### Stored data entries
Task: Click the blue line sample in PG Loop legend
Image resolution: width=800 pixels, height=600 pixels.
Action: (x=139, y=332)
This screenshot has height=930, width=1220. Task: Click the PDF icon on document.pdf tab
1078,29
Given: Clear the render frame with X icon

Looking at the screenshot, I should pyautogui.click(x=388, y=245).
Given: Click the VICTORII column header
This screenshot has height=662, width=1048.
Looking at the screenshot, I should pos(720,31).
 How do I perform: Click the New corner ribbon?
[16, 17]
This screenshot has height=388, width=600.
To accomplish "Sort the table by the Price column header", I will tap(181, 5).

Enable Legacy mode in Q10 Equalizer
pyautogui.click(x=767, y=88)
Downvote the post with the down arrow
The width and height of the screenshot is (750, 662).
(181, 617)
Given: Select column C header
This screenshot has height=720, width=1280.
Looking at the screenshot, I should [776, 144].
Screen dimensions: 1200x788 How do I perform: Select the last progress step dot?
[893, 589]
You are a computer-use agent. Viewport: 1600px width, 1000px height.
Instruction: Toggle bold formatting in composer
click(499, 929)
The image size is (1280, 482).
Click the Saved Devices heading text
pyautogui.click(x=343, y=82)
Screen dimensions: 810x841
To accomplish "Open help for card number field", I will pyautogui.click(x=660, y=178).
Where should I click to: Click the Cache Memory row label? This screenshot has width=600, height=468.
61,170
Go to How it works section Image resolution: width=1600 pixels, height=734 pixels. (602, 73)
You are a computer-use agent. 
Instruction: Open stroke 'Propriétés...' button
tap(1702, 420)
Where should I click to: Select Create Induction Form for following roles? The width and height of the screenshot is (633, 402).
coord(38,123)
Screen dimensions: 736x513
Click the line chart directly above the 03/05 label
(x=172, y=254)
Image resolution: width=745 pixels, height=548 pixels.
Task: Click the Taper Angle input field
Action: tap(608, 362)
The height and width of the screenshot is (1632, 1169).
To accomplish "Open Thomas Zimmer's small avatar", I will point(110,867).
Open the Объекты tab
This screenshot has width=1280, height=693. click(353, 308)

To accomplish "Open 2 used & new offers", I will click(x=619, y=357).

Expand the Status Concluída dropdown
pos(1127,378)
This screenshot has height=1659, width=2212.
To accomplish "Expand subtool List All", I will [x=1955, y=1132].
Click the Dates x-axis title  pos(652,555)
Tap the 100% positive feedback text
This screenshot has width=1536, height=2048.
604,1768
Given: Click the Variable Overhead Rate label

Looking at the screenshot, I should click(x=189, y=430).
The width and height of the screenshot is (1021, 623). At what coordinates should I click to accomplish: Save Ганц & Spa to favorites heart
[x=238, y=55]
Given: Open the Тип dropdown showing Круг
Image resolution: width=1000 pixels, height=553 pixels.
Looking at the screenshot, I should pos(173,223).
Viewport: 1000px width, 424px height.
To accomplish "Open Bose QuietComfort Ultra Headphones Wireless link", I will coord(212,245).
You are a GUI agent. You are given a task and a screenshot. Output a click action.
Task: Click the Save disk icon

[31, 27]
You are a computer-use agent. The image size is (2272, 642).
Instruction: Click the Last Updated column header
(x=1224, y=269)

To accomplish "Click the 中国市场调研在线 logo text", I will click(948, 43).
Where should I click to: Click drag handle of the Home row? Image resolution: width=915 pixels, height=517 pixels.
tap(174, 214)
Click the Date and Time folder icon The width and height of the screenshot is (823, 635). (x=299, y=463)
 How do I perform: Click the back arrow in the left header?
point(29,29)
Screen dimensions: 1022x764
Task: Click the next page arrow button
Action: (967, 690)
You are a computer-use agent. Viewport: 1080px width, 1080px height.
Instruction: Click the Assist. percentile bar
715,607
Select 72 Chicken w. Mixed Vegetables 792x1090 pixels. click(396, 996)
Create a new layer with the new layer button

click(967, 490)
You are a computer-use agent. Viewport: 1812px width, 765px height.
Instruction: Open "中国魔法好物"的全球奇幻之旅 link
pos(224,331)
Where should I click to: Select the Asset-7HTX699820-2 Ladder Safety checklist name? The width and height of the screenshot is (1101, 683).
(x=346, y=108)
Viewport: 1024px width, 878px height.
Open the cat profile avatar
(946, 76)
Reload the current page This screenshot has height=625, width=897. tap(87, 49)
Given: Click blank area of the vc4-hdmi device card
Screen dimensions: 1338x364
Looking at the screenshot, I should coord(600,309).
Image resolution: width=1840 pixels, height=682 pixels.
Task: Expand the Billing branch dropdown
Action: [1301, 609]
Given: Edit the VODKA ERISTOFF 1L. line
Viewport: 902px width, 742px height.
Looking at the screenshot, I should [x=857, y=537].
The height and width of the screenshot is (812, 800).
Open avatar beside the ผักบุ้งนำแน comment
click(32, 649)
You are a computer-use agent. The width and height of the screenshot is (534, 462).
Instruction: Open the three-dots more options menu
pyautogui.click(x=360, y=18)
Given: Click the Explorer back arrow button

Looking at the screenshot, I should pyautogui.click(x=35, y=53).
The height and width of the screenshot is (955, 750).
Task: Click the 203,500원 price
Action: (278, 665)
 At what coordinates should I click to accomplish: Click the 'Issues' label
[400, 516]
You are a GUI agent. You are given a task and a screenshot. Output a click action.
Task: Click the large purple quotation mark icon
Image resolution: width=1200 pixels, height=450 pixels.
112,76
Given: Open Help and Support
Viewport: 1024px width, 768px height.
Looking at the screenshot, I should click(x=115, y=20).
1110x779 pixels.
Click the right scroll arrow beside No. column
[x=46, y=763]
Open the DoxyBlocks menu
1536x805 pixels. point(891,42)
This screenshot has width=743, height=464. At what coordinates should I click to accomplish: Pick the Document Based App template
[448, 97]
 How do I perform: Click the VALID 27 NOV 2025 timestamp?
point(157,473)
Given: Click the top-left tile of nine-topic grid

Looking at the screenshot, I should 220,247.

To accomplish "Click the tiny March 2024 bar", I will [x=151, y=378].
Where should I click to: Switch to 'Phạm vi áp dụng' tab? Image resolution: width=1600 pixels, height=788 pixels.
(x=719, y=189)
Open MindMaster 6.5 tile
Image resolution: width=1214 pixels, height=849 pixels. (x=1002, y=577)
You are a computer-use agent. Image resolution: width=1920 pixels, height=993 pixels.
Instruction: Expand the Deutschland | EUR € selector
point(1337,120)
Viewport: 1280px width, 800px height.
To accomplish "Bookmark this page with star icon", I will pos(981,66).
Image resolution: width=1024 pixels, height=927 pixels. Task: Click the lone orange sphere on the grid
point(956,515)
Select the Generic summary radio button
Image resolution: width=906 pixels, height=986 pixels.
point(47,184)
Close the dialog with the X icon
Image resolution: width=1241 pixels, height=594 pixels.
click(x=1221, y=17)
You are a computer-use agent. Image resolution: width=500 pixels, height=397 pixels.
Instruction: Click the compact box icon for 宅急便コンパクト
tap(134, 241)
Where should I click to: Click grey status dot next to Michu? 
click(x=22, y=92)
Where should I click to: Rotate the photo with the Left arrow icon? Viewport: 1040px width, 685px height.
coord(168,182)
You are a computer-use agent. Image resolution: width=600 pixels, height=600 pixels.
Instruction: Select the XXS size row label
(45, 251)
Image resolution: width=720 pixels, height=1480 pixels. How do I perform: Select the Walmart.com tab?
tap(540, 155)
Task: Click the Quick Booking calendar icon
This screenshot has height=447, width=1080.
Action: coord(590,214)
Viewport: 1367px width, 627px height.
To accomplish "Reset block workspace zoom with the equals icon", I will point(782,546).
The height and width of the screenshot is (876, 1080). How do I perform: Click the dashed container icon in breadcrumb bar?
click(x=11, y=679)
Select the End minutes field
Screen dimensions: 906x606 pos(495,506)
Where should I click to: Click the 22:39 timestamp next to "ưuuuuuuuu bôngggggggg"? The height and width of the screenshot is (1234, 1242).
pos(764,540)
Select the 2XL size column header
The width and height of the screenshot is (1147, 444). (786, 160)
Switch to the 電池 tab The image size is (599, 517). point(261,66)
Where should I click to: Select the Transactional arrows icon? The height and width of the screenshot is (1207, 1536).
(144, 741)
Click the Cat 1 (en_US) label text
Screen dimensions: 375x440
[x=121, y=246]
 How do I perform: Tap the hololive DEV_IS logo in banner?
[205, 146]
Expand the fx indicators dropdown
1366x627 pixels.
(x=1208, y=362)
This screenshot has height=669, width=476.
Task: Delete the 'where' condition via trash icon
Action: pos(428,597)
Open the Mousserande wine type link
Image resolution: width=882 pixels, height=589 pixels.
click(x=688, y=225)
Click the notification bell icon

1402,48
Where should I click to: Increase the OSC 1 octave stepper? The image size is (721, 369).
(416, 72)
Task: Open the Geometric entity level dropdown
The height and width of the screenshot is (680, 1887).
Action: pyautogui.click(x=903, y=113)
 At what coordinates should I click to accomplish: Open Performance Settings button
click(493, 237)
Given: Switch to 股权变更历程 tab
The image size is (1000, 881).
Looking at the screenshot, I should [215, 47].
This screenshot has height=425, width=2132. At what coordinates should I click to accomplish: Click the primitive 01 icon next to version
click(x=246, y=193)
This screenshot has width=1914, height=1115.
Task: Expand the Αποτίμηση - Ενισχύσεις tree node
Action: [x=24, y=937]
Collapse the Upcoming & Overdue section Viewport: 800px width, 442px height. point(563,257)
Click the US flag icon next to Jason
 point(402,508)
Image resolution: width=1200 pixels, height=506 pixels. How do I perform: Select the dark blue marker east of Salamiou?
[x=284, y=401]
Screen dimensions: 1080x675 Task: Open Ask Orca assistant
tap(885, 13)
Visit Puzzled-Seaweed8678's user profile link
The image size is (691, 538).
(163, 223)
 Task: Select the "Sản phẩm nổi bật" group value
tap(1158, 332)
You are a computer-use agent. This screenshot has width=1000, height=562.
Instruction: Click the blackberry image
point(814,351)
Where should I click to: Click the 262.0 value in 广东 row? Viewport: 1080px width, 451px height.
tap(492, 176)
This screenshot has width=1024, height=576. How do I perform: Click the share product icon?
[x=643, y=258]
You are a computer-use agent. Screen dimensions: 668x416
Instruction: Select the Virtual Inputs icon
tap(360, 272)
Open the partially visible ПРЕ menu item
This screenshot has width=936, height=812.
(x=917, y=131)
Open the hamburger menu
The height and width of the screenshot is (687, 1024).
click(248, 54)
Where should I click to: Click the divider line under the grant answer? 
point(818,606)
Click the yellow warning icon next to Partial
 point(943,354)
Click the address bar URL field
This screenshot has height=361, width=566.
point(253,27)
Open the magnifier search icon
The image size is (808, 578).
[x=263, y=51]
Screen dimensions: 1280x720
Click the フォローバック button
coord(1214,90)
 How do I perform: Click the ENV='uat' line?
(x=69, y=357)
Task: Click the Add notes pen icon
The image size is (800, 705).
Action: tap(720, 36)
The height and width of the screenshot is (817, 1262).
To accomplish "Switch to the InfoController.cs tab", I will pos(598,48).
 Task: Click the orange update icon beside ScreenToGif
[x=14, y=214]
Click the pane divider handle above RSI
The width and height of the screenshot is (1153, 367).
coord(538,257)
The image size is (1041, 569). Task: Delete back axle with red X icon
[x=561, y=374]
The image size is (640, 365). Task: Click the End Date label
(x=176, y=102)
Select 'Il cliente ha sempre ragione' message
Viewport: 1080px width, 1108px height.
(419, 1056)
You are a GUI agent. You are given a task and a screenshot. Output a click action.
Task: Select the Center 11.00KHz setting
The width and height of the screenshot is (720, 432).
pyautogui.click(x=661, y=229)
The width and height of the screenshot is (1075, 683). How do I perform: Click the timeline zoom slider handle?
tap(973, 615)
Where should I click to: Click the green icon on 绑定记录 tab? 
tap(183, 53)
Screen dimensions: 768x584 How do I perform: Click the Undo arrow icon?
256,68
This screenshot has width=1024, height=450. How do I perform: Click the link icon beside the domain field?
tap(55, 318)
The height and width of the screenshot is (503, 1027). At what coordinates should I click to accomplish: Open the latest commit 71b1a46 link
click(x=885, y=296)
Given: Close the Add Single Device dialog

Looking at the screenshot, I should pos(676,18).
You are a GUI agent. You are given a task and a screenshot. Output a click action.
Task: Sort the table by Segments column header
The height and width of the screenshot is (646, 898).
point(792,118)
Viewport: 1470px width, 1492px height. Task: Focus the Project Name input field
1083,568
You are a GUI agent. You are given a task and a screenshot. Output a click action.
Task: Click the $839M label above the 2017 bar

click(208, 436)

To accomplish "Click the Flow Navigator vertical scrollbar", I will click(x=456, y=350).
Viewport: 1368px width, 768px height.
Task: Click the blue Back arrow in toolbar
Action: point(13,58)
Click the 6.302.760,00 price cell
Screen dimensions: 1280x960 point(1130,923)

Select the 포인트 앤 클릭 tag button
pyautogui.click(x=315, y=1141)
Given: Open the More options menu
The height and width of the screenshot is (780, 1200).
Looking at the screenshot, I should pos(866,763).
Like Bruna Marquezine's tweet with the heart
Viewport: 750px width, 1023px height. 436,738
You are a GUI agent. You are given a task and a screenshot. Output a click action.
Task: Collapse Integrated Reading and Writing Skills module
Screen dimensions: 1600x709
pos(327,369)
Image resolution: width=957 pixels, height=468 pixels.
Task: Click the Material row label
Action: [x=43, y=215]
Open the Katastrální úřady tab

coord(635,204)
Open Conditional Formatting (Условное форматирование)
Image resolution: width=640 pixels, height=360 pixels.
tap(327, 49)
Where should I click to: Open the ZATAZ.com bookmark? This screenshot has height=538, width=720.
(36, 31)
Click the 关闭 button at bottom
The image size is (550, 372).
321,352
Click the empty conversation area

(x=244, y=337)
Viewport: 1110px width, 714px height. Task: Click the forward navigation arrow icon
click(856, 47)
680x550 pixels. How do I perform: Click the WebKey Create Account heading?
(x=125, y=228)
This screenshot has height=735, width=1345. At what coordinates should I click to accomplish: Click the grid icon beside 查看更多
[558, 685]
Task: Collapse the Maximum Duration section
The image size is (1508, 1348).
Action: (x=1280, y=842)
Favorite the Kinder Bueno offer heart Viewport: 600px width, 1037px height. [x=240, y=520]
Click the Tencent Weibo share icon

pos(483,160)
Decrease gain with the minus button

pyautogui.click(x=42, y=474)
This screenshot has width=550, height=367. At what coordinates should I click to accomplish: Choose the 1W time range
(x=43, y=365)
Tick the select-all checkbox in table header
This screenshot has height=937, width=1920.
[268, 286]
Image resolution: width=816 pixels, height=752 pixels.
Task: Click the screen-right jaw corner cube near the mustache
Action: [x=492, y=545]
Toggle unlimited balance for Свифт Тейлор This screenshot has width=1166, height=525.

### Problem details
Set down exactly the lines that begin the records and continue through the line bearing "Given: Click the VICTORII column header"; include both ends.

### Output of the task
Task: Click the blue line sample in PG Loop legend
Image resolution: width=800 pixels, height=600 pixels.
Action: (x=139, y=332)
This screenshot has height=930, width=1220. Task: Click the PDF icon on document.pdf tab
1078,29
Given: Clear the render frame with X icon

Looking at the screenshot, I should pyautogui.click(x=388, y=245).
Given: Click the VICTORII column header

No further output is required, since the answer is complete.